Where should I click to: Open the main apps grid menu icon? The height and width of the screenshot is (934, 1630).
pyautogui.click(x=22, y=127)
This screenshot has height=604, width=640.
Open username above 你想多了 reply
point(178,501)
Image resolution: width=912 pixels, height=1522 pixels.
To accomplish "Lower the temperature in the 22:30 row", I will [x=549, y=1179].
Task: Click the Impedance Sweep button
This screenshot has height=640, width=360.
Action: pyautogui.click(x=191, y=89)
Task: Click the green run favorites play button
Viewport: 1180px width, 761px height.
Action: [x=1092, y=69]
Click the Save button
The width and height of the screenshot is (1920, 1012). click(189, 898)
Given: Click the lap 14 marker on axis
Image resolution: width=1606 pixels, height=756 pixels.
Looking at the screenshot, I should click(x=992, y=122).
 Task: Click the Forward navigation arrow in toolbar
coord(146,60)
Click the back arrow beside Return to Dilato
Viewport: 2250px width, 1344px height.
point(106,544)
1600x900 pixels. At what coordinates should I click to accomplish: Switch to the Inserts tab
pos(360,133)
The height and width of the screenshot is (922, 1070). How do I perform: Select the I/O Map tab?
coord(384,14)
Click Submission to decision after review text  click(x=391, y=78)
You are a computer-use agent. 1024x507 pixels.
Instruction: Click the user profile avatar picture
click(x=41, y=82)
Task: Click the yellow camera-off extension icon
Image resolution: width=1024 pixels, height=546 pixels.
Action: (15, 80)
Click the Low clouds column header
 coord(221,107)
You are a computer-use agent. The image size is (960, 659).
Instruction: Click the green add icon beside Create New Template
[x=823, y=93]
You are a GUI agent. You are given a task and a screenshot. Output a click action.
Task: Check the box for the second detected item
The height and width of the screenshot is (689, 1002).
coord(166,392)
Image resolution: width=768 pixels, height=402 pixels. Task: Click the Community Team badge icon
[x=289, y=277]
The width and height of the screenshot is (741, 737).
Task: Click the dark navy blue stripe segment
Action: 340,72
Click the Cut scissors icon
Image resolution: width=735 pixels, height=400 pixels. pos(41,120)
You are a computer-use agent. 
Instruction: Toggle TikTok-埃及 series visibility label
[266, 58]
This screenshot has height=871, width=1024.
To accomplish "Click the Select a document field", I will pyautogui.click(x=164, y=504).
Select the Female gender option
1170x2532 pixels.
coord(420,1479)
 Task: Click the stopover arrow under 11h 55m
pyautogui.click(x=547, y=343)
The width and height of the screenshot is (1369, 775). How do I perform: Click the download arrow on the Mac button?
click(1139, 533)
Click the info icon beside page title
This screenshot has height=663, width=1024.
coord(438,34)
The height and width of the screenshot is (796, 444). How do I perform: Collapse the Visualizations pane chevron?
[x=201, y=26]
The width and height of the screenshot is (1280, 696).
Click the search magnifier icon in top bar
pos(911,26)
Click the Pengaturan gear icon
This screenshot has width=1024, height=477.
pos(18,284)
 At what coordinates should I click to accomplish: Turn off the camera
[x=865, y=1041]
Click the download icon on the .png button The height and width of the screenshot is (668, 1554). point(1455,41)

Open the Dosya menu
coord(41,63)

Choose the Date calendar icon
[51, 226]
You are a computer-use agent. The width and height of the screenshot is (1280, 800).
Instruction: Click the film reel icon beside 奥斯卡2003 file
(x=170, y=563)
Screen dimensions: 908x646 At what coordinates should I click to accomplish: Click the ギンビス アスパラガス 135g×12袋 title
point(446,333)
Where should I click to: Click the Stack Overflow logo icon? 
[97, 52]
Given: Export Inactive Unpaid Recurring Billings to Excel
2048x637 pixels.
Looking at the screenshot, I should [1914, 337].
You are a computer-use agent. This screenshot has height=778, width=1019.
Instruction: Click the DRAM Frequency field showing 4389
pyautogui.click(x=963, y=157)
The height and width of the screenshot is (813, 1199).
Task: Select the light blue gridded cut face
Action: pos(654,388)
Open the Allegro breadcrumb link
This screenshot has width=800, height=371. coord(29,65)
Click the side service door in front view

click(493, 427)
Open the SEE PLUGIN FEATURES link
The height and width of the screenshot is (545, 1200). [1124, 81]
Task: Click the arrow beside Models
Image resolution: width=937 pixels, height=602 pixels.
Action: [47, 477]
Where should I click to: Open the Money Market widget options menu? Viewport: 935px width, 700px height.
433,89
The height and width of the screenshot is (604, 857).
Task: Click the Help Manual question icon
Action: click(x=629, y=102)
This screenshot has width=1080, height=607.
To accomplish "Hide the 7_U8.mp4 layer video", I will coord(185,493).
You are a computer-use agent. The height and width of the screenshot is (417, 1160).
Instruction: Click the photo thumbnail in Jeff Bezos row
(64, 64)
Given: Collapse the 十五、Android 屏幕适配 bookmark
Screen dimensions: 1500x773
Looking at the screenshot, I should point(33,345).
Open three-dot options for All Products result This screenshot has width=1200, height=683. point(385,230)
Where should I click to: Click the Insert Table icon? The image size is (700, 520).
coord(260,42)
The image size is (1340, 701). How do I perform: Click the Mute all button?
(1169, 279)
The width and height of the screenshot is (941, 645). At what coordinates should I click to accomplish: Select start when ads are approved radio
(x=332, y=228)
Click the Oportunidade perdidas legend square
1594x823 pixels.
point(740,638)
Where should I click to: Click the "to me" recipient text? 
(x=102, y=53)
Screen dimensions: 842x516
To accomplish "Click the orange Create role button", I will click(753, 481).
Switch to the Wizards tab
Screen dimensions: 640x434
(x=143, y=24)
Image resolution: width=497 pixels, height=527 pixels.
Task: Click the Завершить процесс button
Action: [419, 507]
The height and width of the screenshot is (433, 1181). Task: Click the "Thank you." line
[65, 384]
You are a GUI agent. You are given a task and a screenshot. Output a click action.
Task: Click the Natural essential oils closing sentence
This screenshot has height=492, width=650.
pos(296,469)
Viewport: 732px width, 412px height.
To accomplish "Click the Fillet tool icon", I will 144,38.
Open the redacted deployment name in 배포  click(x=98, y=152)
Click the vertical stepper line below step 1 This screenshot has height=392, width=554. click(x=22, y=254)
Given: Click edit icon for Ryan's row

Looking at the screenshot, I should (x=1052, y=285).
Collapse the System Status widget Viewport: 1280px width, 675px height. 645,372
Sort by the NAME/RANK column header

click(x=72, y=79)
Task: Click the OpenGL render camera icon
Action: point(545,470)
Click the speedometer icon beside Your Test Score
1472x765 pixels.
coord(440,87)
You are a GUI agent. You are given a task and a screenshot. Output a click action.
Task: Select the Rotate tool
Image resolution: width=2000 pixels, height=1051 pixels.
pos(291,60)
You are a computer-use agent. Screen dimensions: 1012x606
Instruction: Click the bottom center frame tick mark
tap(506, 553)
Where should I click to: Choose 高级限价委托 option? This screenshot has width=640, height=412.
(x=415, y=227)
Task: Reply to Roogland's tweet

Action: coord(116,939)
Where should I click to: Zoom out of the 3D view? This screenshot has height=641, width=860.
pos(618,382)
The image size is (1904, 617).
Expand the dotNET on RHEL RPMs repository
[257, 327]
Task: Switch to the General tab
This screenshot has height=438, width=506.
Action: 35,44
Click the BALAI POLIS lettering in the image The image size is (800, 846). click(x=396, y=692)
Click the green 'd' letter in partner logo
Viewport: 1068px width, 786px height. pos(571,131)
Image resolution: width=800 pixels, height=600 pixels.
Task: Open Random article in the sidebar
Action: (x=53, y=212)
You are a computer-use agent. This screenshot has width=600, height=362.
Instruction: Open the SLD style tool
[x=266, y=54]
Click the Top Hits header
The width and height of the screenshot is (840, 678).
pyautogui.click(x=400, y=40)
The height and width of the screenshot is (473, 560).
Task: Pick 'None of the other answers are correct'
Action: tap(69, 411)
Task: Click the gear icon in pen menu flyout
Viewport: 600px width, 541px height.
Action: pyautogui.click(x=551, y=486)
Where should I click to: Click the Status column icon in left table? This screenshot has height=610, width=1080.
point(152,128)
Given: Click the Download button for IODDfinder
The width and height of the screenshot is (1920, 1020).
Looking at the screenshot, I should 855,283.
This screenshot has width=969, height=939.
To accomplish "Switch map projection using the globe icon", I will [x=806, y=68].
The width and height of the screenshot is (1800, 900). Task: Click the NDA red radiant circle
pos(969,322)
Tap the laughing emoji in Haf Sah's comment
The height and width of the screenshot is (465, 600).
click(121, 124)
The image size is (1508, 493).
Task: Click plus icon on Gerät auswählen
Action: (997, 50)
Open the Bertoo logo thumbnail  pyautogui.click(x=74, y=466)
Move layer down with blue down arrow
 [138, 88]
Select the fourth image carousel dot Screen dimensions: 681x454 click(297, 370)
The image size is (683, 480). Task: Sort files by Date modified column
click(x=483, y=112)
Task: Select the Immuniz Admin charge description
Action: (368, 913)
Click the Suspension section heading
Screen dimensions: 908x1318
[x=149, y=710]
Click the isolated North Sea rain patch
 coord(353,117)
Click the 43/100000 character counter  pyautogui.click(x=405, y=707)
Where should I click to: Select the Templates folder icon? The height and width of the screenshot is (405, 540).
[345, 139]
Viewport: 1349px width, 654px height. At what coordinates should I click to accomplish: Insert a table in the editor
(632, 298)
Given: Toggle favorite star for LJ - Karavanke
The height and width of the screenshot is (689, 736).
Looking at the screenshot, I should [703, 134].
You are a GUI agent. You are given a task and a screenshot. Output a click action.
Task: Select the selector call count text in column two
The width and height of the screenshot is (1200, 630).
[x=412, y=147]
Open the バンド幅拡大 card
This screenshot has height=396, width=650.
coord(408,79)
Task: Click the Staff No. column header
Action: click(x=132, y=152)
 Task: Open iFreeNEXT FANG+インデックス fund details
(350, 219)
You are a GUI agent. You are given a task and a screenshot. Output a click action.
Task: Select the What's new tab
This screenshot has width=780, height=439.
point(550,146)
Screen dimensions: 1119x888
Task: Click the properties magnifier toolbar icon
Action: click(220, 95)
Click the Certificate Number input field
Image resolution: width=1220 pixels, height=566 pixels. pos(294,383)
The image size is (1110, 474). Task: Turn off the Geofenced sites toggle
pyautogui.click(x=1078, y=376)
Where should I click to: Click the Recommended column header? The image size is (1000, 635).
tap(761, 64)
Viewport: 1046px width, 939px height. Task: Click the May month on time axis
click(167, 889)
═══
▸ **WHAT YOU NEED TO DO**:
In the entries above, the lines between the one holding "Task: Reply to Roogland's tweet" and the one holding "Open the Bertoo", inclusive, are to be printed exactly as written, and those alone.

▸ **SOLUTION TO THE PROBLEM**:
Task: Reply to Roogland's tweet

Action: coord(116,939)
Where should I click to: Zoom out of the 3D view? This screenshot has height=641, width=860.
pos(618,382)
The image size is (1904, 617).
Expand the dotNET on RHEL RPMs repository
[257, 327]
Task: Switch to the General tab
This screenshot has height=438, width=506.
Action: 35,44
Click the BALAI POLIS lettering in the image The image size is (800, 846). click(x=396, y=692)
Click the green 'd' letter in partner logo
Viewport: 1068px width, 786px height. pos(571,131)
Image resolution: width=800 pixels, height=600 pixels.
Task: Open Random article in the sidebar
Action: (x=53, y=212)
You are a computer-use agent. This screenshot has width=600, height=362.
Instruction: Open the SLD style tool
[x=266, y=54]
Click the Top Hits header
The width and height of the screenshot is (840, 678).
pyautogui.click(x=400, y=40)
The height and width of the screenshot is (473, 560).
Task: Pick 'None of the other answers are correct'
Action: tap(69, 411)
Task: Click the gear icon in pen menu flyout
Viewport: 600px width, 541px height.
Action: pyautogui.click(x=551, y=486)
Where should I click to: Click the Status column icon in left table? This screenshot has height=610, width=1080.
point(152,128)
Given: Click the Download button for IODDfinder
The width and height of the screenshot is (1920, 1020).
Looking at the screenshot, I should 855,283.
This screenshot has width=969, height=939.
To accomplish "Switch map projection using the globe icon", I will [x=806, y=68].
The width and height of the screenshot is (1800, 900). Task: Click the NDA red radiant circle
pos(969,322)
Tap the laughing emoji in Haf Sah's comment
The height and width of the screenshot is (465, 600).
click(121, 124)
The image size is (1508, 493).
Task: Click plus icon on Gerät auswählen
Action: (997, 50)
Open the Bertoo logo thumbnail  pyautogui.click(x=74, y=466)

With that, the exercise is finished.